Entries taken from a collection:
──────────

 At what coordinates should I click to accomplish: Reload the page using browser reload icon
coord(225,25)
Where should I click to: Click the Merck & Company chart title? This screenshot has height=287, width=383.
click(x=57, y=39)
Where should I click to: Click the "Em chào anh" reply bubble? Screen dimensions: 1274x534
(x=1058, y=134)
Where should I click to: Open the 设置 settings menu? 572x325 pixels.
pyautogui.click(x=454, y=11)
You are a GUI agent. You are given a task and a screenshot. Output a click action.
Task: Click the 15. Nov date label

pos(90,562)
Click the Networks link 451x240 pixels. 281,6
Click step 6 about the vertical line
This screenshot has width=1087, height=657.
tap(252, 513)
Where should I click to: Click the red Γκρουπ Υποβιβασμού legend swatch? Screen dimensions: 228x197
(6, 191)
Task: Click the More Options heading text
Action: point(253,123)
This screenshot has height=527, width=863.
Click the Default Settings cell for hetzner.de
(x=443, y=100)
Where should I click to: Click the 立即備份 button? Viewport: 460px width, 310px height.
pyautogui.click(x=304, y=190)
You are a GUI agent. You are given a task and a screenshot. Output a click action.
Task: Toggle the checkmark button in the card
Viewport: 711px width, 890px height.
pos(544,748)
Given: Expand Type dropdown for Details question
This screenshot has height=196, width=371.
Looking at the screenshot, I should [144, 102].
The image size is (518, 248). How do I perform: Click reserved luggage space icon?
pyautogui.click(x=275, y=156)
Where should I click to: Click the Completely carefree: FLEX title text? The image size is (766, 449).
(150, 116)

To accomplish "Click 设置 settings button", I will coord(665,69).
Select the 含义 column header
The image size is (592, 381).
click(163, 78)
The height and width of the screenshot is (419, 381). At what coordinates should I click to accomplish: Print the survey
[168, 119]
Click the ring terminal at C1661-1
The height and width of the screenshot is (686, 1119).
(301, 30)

──────────

Your answer must be an exact copy of every record.

 At what coordinates should I click to accomplish: Reload the page using browser reload icon
coord(225,25)
Where should I click to: Click the Merck & Company chart title? This screenshot has height=287, width=383.
click(x=57, y=39)
Where should I click to: Click the "Em chào anh" reply bubble? Screen dimensions: 1274x534
(x=1058, y=134)
Where should I click to: Open the 设置 settings menu? 572x325 pixels.
pyautogui.click(x=454, y=11)
You are a GUI agent. You are given a task and a screenshot. Output a click action.
Task: Click the 15. Nov date label

pos(90,562)
Click the Networks link 451x240 pixels. 281,6
Click step 6 about the vertical line
This screenshot has width=1087, height=657.
tap(252, 513)
Where should I click to: Click the red Γκρουπ Υποβιβασμού legend swatch? Screen dimensions: 228x197
(6, 191)
Task: Click the More Options heading text
Action: point(253,123)
This screenshot has height=527, width=863.
Click the Default Settings cell for hetzner.de
(x=443, y=100)
Where should I click to: Click the 立即備份 button? Viewport: 460px width, 310px height.
pyautogui.click(x=304, y=190)
You are a GUI agent. You are given a task and a screenshot. Output a click action.
Task: Toggle the checkmark button in the card
Viewport: 711px width, 890px height.
pos(544,748)
Given: Expand Type dropdown for Details question
This screenshot has height=196, width=371.
Looking at the screenshot, I should [144, 102].
The image size is (518, 248). How do I perform: Click reserved luggage space icon?
pyautogui.click(x=275, y=156)
Where should I click to: Click the Completely carefree: FLEX title text? The image size is (766, 449).
(150, 116)

To accomplish "Click 设置 settings button", I will coord(665,69).
Select the 含义 column header
The image size is (592, 381).
click(163, 78)
The height and width of the screenshot is (419, 381). At what coordinates should I click to accomplish: Print the survey
[168, 119]
Click the ring terminal at C1661-1
The height and width of the screenshot is (686, 1119).
(301, 30)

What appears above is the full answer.